■ **Assigned task**
Write out, from the entries below, exactly the lines that run between the lines holding "This screenshot has height=1080, width=1920." and "Select the Female radio button circle", inclusive, and stop there.

■ **Exercise data**
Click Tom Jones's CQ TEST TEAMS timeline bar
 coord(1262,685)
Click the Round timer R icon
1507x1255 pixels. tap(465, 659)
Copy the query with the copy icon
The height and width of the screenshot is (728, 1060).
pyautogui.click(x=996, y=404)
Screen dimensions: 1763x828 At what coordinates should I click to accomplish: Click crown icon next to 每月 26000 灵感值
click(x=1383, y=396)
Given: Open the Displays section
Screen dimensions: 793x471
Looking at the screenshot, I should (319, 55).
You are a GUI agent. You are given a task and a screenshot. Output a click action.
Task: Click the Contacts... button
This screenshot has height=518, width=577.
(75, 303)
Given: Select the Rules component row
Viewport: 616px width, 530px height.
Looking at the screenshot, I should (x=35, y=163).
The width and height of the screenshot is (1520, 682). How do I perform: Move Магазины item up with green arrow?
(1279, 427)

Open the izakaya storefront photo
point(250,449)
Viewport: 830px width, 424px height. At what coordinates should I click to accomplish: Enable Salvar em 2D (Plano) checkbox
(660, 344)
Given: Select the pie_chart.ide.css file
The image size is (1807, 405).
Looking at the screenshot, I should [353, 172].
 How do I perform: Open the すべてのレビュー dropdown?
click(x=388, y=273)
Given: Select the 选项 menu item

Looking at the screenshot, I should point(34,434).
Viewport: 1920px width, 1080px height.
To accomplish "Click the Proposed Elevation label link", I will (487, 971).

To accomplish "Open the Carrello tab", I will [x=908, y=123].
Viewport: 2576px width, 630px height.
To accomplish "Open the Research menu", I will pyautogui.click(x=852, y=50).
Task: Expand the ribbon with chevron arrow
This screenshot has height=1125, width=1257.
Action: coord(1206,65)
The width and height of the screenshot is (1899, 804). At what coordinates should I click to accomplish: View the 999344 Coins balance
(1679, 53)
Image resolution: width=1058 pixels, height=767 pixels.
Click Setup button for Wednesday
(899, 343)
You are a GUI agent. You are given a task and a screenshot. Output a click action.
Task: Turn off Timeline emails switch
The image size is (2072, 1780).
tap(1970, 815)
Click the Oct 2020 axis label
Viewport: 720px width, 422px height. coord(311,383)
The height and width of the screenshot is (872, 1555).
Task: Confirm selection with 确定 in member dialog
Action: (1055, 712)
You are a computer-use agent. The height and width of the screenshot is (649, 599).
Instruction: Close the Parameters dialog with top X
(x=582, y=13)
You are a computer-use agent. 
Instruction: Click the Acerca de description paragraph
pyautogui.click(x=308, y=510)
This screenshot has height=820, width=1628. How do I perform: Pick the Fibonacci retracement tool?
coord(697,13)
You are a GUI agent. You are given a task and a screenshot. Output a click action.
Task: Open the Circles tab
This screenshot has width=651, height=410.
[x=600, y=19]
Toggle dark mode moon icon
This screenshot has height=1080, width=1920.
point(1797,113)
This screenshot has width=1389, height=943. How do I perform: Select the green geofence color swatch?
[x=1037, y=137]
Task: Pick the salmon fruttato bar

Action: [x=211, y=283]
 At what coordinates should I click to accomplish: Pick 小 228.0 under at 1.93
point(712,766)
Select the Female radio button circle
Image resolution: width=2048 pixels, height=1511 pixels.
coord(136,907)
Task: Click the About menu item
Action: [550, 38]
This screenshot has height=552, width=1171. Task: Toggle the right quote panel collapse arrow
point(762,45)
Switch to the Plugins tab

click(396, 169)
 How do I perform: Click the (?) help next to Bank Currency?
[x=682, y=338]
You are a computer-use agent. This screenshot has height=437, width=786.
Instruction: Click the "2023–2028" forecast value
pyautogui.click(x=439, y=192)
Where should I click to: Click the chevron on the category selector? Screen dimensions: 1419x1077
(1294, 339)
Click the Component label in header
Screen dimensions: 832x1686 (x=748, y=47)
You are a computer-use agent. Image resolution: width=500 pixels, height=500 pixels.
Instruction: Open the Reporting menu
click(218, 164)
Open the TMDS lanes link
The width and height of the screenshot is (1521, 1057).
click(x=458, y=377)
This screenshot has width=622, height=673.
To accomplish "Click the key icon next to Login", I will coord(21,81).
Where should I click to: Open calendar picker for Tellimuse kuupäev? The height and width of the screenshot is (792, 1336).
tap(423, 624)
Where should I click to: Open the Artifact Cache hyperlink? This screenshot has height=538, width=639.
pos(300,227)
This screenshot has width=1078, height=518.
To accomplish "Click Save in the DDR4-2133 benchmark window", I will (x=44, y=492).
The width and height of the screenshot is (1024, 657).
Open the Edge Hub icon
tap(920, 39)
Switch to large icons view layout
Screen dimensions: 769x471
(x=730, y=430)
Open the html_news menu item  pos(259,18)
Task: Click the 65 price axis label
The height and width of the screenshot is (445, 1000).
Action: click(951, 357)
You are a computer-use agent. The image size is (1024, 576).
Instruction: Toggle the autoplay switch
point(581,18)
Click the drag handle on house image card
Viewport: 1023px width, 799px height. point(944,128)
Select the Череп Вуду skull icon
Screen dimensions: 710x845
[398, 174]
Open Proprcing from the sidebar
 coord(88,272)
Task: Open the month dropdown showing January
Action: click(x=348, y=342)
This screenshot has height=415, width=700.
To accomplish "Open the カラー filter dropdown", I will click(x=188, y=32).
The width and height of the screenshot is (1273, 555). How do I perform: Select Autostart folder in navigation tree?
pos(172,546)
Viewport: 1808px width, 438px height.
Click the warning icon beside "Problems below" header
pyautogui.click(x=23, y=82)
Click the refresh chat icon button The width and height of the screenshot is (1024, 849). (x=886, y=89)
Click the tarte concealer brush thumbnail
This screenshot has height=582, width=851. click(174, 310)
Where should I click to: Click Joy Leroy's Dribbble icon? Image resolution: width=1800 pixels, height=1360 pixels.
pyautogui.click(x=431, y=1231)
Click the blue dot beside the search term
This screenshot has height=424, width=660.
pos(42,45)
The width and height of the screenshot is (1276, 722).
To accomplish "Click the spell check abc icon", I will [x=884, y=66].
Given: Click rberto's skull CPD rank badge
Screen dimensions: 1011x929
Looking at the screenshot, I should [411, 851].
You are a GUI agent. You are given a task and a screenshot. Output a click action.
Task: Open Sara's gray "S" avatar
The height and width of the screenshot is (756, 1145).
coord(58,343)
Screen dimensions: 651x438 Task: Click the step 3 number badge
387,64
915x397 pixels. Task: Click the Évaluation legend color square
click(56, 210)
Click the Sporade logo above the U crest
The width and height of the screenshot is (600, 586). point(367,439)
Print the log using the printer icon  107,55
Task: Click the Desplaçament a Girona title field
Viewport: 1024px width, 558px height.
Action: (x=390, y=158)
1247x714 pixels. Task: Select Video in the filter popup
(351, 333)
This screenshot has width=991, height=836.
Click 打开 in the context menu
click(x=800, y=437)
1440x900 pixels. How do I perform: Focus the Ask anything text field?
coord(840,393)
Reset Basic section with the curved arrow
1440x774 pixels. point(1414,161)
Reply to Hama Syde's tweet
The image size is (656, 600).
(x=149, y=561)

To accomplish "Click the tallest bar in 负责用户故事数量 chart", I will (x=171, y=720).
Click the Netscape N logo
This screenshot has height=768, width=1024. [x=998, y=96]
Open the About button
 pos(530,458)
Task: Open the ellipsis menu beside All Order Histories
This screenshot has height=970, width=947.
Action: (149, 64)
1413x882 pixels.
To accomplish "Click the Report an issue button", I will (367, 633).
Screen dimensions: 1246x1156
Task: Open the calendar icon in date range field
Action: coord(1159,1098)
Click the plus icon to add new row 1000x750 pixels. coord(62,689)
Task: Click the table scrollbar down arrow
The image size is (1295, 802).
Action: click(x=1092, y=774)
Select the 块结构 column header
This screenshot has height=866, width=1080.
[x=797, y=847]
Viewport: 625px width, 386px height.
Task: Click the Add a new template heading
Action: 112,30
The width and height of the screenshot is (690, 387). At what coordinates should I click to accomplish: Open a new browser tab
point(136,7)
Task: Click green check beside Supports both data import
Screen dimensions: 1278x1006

■ **Exercise answer**
This screenshot has height=1080, width=1920.
point(1797,113)
This screenshot has width=1389, height=943. How do I perform: Select the green geofence color swatch?
[x=1037, y=137]
Task: Pick the salmon fruttato bar

Action: [x=211, y=283]
 At what coordinates should I click to accomplish: Pick 小 228.0 under at 1.93
point(712,766)
Select the Female radio button circle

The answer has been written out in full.